Passage for review:
= = =

So one possible conclusion is that they've failed to reduce vectors enough. Is this the alternate strategy in which everyone else develops herd immunity naturally (ie. enough people get [COVID] and acquire immunity) while we protect the elderly?

It's not clear to me which strategy - protect the elderly, versus vaccinate the most likely spreaders - is superior, and I haven't come across anything yet which tackles the question with anything more than assumptions and handwaving. I'd prefer if "they" adopted the strategy most likely to reduce deaths.
 
So one possible conclusion is that they've failed to reduce vectors enough. Is this the alternate strategy in which everyone else develops herd immunity naturally (ie. enough people get [COVID] and acquire immunity) while we protect the elderly?
Very very unlikely. the UK has been vaccinating the hell out of people with their first doses. They are focusing on second doses right now.

The key here is that the part of the population getting hit with B1617.2 is the under 60s, and their death rate from Covid is a lot lower. Despite the spike in cases due to B1617.2 becoming the dominant variant, there has not been a large increase in deaths. There is a lag time to this however.
It's not clear to me which strategy - protect the elderly, versus vaccinate the most likely spreaders - is superior, and I haven't come across anything yet which tackles the question with anything more than assumptions and handwaving. I'd prefer if "they" adopted the strategy most likely to reduce deaths.

= = =

Extracted entries:

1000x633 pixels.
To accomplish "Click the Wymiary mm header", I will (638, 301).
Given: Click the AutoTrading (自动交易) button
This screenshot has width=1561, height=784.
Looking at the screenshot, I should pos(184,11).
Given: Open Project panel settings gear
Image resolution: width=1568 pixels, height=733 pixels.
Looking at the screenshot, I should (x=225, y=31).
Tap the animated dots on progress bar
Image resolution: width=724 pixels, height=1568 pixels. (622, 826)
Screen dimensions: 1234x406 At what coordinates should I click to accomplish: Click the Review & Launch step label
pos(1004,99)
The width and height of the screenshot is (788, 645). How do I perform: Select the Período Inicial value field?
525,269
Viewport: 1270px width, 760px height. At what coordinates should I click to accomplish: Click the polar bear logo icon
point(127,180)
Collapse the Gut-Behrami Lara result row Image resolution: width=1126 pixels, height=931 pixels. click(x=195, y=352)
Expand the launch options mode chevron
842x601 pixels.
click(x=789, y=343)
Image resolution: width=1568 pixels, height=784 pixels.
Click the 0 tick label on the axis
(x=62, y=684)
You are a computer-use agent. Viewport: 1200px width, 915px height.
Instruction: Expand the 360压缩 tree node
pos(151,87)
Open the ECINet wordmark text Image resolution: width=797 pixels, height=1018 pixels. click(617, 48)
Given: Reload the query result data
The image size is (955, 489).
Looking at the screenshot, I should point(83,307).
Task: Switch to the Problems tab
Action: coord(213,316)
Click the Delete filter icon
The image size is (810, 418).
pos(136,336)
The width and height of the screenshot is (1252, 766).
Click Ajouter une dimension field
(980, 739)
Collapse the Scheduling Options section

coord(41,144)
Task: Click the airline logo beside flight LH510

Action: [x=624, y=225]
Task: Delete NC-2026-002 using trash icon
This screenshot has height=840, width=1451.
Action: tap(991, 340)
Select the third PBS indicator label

= = =

Work instructions:
A – Answer these questions about the COVID strategy discussion, one line each, marked as shown:
(i) What does the UK focus on right now, according to the reply?
(ii) Which part of the population is being hit with B1617.2?
(iii) Which two strategies does the writer find it unclear to rank?
B – Please rewrite the paragraph of the COVID strategy discussion that begins "The key here is" as a short bulleted list, keeping its main facts.

Completed exercise:
A –
(i) Second doses.
(ii) The under 60s.
(iii) Protecting the elderly, versus vaccinating the most likely spreaders.

B –
- B1617.2 is mainly hitting people under 60, whose death rate from Covid is much lower.
- Cases have spiked as B1617.2 became the dominant variant, but deaths have not risen much.
- Deaths lag behind cases, however.